Glass-ceramics, discovered in the decade of 1950, are produced by the catalyzed internal crystallization of certain glasses containing nucleating elements, and submitted to temperatures from 500 to 1,100 °C. They can present many properties which make of them interesting materials for many applications in the fields of medicine, odontology and architecture, among others.
In the XIV SBPMat Meeting, glass-ceramics will be addressed in a lecture entitled “60 years of glass-ceramics R&D: a glorious past and bright future”. The lecturer will be Edgar Dutra Zanotto, full professor of the São Carlos Federal University (UFSCar), in Brazil, and director of the Brazilian Center for Research, Technology and Education in Vitreous Materials (CeRTEV).
Zanotto became fascinated by glass-ceramics in 1977, when he read the book Glass Ceramics by Peter McMillan, from Warwick University (United Kingdom), while he was completing the graduation course of Materials Engineering at UFSCar. From that moment on, these materials and their crystallization process have been the focus of his studies, first in his Master’s Degree in Physics (USP São Carlos, Brazil) then in his PhD in Glass Technology (University of Sheffield, United Kingdom) and, until the moment, in the research and development projects that he develops with his group in the Laboratory of Glass Materials (LaMaV) at UFSCar.
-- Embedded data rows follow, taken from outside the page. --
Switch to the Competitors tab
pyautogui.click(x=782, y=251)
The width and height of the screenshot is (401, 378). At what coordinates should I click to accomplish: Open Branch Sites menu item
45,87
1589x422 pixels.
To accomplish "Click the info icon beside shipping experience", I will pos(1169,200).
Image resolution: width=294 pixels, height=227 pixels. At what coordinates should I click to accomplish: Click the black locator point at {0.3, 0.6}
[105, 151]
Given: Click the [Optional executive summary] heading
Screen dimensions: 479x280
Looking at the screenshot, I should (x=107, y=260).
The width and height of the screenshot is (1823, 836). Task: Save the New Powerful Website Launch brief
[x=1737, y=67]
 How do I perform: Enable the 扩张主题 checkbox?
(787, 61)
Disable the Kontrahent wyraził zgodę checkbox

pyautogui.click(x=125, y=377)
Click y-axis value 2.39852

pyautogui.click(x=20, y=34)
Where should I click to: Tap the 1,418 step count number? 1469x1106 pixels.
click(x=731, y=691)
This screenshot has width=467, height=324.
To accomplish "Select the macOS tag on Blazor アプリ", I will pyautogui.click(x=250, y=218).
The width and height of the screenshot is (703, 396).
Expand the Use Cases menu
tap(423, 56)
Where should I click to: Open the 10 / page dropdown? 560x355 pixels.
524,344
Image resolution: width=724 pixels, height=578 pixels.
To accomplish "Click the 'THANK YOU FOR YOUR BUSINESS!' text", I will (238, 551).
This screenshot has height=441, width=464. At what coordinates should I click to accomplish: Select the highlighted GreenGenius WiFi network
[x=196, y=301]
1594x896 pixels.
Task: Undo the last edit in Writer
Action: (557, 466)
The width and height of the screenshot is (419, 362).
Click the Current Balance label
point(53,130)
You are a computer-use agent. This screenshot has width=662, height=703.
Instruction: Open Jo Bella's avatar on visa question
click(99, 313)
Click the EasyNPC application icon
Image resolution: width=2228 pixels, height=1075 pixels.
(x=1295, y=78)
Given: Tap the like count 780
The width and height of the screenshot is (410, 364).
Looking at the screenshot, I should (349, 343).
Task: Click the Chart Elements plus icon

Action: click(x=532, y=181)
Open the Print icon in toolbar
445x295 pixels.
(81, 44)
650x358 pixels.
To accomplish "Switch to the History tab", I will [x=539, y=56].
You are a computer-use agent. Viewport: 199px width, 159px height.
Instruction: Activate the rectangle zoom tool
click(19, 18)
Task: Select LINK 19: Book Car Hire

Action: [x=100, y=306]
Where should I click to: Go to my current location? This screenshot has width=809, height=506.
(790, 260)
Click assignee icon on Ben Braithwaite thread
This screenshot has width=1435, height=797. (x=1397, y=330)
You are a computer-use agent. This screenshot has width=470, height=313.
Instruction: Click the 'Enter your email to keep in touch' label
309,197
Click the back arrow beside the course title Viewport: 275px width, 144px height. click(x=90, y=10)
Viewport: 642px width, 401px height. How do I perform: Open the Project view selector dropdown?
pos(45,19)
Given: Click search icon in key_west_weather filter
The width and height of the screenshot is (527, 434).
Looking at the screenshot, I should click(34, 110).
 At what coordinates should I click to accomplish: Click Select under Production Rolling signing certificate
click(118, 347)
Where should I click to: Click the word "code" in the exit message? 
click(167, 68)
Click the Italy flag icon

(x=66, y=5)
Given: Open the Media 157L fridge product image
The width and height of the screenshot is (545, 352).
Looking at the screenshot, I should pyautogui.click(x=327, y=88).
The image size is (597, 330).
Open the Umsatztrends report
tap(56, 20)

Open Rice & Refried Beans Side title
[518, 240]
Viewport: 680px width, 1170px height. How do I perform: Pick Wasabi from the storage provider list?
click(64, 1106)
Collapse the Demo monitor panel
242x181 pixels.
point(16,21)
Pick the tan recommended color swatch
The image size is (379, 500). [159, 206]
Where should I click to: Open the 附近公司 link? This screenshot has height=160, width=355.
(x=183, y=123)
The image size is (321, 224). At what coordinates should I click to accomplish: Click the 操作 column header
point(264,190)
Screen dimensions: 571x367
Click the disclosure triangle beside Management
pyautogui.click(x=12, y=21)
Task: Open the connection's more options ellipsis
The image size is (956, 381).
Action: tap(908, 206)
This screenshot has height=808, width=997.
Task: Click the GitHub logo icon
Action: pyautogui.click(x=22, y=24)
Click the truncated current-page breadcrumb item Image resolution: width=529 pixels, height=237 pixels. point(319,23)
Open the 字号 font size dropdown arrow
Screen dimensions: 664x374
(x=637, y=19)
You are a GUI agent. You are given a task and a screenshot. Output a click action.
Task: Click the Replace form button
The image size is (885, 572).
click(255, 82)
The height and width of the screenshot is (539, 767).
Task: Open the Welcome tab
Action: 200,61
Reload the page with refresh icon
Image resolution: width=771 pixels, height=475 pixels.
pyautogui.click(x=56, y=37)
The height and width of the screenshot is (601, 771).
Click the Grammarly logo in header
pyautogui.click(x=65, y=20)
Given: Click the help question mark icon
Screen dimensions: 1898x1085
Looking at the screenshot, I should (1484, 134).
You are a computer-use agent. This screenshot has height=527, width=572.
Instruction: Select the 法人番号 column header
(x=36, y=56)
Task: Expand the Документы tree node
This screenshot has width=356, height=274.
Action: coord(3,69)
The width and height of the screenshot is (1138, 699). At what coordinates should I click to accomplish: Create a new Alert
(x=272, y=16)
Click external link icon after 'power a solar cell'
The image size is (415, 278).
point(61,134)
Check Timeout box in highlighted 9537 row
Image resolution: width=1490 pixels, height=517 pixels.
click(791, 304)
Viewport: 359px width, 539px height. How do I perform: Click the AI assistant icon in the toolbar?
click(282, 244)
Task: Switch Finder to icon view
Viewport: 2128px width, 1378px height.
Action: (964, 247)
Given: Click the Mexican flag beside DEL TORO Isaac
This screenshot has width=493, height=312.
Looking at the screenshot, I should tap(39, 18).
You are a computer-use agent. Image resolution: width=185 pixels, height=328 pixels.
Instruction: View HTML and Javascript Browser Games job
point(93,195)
Edgar Zanotto is author of an important production in science and glass technology. There are more than 200 scientific articles, with approximately 3,500 citations in Web of Science and 5,000 in Google Scholar; 20 book chapters; 17 patent orders; 2 books and 4 prefaces of international books. His H index is 34, according to Web of Science, and 39 according to Google Scholar. Zanotto already received 28 prizes or distinctions from diverse entities, as American Ceramic Society, Elsevier Publishing Company, International Commission on Glass, The World Academy of Sciences and CNPq, the Brazilian Federal Research Foundation. He is Commander of the Brazilian National Order of the Scientific Merit. He was chairman of six of the most important international congresses on the glass area. He gave more than 110 invited lectures and a dozen of plenary lectures. He is editor of the Journal of Non-Crystalline Solids.
Here is a mini interview with this lecturer of the XIV Meeting of SBPMat.
SBPMat newsletter: – What are your most significant contributions or the ones with bigger social impact in the subject of glass-ceramics? Explain them very briefly and comment what was generated from them (papers, books, patents, products, etc.).
Edgar Zanotto: – I believe that the most significant contributions of my research group are referred to tests and improvements of models of nucleation, crystal growth and total crystallization of glasses. Moreover we developed and tested, successfully, models that describe the sintering with concurrent glass crystallization, besides several measurement techniques and theories of dynamic processes (viscous flow, structural relaxation, diffusion and crystallization) in glasses. The numbers of papers, patents and books generated from these researches are described above.
SBPMat newsletter: – Please, name some products made with glass ceramics that are in the market and some possible promising applications.
Edgar Zanotto; – Throughout the last 39 years we develop glass ceramics from iron and steel slags and from recycled glasses – for application in civil construction and architecture – and also more sophisticated materials for odontological and medical use. These will be presented in the lecture.
SBPMat newsletter: – If you wish, leave a message or an invitation to your plenary talk to the readers who will attend the XIV SBPMat Meeting.
Edgar Zanotto: – In the lecture I intend to revise the main models of nucleation and crystal growth in glasses and to discuss their applicability to the development of new glass ceramics. Everything will be illustrated with colorful figures of innumerable new products. I hope that the lecture will be interesting and motivating for the students and researchers (experimental and theoreticians) of the areas of materials science and engineering, and condense matter physics and chemistry.